YOUR OBJECTIVE: Wherever a line in the records contains the word "computer", return that line.

THE DATA:
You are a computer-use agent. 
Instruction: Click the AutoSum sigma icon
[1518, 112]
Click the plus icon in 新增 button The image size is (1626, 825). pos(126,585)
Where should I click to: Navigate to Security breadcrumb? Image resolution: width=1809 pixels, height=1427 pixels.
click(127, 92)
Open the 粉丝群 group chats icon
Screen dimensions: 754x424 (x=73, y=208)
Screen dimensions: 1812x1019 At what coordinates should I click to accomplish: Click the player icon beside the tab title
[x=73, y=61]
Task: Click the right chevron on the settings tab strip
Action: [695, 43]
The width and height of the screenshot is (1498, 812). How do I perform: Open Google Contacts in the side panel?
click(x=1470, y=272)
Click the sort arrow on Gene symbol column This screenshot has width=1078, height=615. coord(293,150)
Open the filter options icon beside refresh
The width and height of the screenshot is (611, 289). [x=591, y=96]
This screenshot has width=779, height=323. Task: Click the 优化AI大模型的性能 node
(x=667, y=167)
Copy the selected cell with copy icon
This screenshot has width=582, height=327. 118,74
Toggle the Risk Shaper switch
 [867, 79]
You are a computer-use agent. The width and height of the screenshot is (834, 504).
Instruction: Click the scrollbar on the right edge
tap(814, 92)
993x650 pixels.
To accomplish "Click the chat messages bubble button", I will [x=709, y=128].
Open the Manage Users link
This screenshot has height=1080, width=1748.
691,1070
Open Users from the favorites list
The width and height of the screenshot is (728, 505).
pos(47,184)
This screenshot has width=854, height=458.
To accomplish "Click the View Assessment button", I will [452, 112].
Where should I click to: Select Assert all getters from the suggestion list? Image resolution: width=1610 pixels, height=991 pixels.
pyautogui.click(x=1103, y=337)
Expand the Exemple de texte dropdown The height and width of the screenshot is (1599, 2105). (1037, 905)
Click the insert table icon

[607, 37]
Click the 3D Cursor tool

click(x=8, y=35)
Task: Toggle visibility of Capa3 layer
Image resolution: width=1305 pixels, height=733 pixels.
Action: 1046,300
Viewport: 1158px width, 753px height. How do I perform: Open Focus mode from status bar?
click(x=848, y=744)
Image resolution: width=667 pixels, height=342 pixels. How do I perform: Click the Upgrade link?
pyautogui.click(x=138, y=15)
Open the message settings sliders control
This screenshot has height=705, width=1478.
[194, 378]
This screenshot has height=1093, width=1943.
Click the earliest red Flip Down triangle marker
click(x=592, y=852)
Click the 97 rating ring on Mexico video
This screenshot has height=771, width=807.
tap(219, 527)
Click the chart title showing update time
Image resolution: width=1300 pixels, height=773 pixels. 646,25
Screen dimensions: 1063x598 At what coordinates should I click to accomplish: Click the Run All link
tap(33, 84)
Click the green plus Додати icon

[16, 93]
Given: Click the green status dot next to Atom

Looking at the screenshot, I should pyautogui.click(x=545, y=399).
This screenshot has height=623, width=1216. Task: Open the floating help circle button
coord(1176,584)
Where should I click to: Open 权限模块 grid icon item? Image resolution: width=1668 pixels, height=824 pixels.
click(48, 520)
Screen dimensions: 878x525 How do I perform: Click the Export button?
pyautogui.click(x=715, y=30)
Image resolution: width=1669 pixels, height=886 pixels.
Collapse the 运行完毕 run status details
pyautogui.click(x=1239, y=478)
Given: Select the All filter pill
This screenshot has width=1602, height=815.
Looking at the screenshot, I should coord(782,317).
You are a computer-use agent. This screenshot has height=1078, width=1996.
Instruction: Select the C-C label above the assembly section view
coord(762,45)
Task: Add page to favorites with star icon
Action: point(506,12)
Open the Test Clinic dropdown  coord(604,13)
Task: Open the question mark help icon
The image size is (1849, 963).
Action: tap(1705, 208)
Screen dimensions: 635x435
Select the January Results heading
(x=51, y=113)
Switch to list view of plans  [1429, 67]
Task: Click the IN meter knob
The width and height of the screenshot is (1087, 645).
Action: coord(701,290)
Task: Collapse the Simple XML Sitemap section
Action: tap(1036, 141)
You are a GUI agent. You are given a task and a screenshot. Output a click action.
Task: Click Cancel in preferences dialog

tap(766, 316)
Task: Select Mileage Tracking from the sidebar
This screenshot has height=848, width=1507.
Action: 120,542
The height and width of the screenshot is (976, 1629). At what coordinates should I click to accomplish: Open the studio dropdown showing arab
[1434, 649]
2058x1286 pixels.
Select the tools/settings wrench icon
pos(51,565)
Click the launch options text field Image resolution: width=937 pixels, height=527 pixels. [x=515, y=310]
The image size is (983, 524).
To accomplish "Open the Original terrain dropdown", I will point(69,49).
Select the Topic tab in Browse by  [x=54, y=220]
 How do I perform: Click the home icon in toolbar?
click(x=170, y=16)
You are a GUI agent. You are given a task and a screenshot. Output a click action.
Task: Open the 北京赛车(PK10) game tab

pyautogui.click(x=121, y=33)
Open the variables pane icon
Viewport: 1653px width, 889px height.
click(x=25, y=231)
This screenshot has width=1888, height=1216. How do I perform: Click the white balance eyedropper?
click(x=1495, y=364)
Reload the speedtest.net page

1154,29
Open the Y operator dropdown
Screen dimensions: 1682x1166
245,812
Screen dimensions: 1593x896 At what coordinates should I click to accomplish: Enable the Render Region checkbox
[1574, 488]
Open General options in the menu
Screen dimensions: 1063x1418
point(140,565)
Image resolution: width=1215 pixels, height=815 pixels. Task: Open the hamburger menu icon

SOLUTION FOR THIS PROBLEM:
You are a computer-use agent. 
You are a computer-use agent. The width and height of the screenshot is (834, 504).
You are a computer-use agent. This screenshot has height=1078, width=1996.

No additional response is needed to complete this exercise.